If LAFC or LAG tied or lose, you guys are trying to justify them under many reasons (using 06s, using the bench, new directors, etc, etc, etc...) all this is bull shit.
Are MLS academies developing? NO, there are not even close to develop a kid. They are scouters, that is it. 

Is it acceptable that:
LAFC tied vs the devastated Surf?
LAFC tied vs FCGS?
LAG tied vs TFA?
LAG tied vs Sacramento?
Real Salt Lake and Barca get beat by other smaller teams?
NO IT IS NOT ACCEPTABLE. Said teams cannot lose a game vs 05 teams, they should be kicking ass a year older academies. 

Being realistic, these teams can perform better than the rest  without even a coach, (you can literally assign a 14 yers old player as a couch and have excellent results) all of them have 90% of the best players in town. Let me correct my self. Some of them like Barca and RSL they don’t even happy with the best talent in town, they bring players form other states, is that developing? That is telling everyone “I can’t develop, help me, bring me the best kids to cover my stupidity” 

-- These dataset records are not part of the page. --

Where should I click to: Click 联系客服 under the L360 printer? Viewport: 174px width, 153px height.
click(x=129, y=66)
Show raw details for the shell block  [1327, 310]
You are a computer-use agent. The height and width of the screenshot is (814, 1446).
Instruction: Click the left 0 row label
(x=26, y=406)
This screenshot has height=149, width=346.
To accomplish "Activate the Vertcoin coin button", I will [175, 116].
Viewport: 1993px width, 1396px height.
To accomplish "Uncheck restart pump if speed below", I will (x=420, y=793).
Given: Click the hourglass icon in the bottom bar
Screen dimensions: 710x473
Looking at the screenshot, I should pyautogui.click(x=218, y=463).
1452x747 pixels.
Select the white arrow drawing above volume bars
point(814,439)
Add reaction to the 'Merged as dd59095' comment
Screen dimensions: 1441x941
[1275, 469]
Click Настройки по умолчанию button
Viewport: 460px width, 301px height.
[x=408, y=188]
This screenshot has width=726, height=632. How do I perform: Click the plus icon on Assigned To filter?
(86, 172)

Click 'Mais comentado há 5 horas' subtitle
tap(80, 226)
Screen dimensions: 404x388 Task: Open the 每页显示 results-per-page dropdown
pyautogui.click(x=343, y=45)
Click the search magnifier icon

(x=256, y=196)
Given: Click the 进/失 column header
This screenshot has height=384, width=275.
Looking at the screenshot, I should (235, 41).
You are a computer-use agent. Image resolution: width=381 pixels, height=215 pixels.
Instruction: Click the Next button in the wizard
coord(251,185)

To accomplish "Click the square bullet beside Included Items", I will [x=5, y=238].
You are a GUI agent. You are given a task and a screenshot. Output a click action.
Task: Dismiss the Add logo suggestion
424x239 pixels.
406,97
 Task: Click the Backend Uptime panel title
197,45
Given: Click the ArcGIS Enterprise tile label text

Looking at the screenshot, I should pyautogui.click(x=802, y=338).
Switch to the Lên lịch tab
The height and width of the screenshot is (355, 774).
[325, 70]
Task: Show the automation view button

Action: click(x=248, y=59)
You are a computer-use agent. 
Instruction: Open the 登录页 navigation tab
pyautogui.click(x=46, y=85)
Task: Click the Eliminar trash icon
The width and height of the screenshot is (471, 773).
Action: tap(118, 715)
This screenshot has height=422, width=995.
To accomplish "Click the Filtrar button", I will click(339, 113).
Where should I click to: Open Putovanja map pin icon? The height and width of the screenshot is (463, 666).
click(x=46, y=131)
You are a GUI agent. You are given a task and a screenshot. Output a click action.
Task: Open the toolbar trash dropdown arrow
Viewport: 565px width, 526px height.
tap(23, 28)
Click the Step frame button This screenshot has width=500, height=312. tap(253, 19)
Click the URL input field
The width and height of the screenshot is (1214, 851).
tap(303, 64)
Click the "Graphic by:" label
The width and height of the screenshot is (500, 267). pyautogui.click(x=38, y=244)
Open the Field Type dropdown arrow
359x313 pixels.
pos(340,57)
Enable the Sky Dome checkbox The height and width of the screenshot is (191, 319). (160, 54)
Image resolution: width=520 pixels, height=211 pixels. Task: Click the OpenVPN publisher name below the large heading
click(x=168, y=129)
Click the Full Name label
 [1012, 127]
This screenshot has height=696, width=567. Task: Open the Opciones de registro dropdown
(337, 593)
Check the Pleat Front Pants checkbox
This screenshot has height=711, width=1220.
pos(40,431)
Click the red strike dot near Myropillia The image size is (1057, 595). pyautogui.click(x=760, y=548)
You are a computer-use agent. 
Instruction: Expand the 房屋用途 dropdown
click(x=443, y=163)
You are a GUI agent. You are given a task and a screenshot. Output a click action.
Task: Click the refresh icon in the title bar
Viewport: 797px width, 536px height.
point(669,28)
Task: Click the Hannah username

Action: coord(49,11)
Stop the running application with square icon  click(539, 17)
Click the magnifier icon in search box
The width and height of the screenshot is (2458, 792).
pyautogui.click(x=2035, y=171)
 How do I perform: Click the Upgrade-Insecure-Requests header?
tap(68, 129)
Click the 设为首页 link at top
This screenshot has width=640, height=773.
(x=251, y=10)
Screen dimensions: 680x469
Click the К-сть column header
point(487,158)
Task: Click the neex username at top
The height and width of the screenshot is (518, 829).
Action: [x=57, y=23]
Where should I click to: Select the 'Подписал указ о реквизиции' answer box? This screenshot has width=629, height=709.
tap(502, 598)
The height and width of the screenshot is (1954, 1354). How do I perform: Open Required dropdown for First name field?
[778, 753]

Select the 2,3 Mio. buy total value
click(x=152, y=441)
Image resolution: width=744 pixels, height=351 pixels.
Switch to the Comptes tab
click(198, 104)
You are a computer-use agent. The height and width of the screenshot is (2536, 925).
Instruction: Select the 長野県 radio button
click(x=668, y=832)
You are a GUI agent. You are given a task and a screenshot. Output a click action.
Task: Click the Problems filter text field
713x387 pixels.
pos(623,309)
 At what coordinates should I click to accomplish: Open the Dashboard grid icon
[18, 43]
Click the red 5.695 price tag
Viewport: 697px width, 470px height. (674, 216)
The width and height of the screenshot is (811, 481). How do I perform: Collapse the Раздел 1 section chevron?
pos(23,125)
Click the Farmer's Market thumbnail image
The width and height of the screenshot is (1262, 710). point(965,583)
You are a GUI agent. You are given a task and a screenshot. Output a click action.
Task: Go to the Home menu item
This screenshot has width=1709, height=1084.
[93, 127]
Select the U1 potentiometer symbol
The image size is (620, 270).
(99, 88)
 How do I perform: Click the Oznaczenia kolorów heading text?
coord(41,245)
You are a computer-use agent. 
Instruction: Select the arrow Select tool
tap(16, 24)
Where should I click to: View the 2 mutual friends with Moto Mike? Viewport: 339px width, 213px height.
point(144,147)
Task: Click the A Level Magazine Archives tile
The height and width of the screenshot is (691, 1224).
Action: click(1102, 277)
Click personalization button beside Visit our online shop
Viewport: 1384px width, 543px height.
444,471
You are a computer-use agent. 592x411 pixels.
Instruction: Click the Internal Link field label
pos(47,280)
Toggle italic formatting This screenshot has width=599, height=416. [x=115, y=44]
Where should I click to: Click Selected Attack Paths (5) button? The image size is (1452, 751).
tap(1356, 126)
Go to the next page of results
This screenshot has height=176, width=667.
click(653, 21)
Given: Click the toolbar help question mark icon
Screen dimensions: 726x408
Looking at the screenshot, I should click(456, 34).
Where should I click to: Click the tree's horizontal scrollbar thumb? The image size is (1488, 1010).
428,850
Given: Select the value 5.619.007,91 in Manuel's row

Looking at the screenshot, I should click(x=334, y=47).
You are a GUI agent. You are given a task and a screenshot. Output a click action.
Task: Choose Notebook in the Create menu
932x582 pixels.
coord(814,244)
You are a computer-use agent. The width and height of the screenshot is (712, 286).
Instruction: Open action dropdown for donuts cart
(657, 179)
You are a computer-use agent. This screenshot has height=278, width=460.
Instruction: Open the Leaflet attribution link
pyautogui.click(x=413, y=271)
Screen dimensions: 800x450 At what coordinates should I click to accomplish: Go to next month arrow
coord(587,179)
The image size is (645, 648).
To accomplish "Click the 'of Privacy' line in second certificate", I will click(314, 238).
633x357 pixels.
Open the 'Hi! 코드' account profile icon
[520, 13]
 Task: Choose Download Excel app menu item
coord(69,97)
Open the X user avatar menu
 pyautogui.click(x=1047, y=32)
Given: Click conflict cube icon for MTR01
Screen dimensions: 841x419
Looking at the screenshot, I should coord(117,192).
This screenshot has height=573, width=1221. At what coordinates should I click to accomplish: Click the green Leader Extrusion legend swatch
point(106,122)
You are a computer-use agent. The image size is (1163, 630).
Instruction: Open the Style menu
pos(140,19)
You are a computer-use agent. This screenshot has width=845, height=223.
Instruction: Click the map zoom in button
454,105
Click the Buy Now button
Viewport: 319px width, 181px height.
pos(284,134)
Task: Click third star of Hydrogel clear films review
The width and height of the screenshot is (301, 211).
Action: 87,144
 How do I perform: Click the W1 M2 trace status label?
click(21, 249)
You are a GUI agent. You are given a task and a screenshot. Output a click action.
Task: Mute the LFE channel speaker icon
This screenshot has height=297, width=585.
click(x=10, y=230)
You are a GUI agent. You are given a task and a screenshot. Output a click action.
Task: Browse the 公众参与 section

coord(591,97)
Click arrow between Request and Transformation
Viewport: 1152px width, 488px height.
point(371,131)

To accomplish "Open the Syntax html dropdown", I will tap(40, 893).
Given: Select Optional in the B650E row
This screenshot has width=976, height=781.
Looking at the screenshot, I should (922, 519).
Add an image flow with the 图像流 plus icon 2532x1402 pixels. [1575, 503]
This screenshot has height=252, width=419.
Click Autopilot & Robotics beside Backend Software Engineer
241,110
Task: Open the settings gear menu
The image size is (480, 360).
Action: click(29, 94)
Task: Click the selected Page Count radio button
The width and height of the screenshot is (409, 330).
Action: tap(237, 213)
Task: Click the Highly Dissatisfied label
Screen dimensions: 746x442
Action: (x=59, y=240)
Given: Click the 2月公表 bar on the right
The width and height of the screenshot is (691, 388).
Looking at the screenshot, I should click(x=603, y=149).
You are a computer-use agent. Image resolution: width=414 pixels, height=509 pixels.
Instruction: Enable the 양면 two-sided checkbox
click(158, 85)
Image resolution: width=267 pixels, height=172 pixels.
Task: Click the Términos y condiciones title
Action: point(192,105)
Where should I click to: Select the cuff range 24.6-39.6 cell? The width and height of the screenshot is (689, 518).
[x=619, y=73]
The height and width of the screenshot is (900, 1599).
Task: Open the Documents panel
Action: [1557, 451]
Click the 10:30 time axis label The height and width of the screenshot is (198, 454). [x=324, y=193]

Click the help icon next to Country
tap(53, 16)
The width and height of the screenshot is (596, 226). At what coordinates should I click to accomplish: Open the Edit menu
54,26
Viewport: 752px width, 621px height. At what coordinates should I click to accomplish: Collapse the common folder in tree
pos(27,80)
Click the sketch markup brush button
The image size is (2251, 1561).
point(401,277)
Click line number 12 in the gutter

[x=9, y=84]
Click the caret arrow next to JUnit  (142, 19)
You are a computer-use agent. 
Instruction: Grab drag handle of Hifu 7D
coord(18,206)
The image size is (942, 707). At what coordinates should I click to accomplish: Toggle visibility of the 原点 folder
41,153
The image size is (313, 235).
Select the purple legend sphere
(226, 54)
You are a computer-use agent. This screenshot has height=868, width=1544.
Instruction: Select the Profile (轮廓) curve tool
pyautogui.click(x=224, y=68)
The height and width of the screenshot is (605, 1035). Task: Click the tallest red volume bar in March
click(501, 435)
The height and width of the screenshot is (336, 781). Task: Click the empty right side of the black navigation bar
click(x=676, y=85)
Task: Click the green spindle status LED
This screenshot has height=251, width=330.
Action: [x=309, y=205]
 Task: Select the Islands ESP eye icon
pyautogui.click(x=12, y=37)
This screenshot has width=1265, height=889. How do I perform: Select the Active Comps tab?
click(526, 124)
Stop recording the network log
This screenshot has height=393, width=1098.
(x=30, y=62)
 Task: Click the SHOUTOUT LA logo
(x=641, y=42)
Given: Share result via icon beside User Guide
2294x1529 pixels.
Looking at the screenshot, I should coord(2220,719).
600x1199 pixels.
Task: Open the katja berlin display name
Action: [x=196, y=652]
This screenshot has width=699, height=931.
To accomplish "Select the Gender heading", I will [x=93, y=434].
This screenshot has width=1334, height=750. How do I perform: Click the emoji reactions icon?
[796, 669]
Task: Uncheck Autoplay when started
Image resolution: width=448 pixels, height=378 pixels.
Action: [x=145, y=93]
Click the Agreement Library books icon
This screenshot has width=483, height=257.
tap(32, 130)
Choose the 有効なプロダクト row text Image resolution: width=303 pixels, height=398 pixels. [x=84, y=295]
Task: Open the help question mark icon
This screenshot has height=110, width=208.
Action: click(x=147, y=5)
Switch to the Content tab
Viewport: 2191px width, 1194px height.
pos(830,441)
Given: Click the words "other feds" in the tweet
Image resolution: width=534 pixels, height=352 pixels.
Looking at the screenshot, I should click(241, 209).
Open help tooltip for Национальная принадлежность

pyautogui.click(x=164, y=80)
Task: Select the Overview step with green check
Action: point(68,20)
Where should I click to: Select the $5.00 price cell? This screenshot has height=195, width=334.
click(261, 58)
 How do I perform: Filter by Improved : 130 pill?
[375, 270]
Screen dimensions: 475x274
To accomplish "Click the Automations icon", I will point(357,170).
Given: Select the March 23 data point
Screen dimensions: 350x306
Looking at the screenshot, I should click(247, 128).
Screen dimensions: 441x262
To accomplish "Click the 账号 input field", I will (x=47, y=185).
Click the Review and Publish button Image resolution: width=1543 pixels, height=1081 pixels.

Let’s support the local soccer and give credit to the real developers.
Hopefully one day MLS will learn from them. You not only need  $ to take care kids, you need heart, commitment and trust in your players.
Imagine what could be achieved if fcgs, tfa, or laufa get the financial resources as the mls teams have...
I hope your comments and opinions get fair and straight.


----------



## Iknownothing

Emilio Castro said:


> Not typically on this sites full of fantasy and none sense statements which never be close to improve the American soccer.
> Why is the need to kiss mls academies asses? Can you judge equally all teams?
> If LAFC or LAG tied or lose, you guys are trying to justify them under many reasons (using 06s, using the bench, new directors, etc, etc, etc...) all this is bull shit.
> Are MLS academies developing? NO, there are not even close to develop a kid. They are scouters, that is it.
> 
> Is it acceptable that:
> LAFC tied vs the devastated Surf?
> LAFC tied vs FCGS?
> LAG tied vs TFA?
> LAG tied vs Sacramento?
> Real Salt Lake and Barca get beat by other smaller teams?
> NO IT IS NOT ACCEPTABLE. Said teams cannot lose a game vs 05 teams, they should be kicking ass a year older academies.
> 
> Being realistic, these teams can perform better than the rest  without even a coach, (you can literally assign a 14 yers old player as a couch and have excellent results) all of them have 90% of the best players in town. Let me correct my self. Some of them like Barca and RSL they don’t even happy with the best talent in town, they bring players form other states, is that developing? That is telling everyone “I can’t develop, help me, bring me the best kids to cover my stupidity”
> 
> Let’s support the local soccer and give credit to the real developers.
> Hopefully one day MLS will learn from them. You not only need  $ to take care kids, you need heart, commitment and trust in your players.
> Imagine what could be achieved if fcgs, tfa, or laufa get the financial resources as the mls teams have...
> I hope your comments and opinions get fair and straight.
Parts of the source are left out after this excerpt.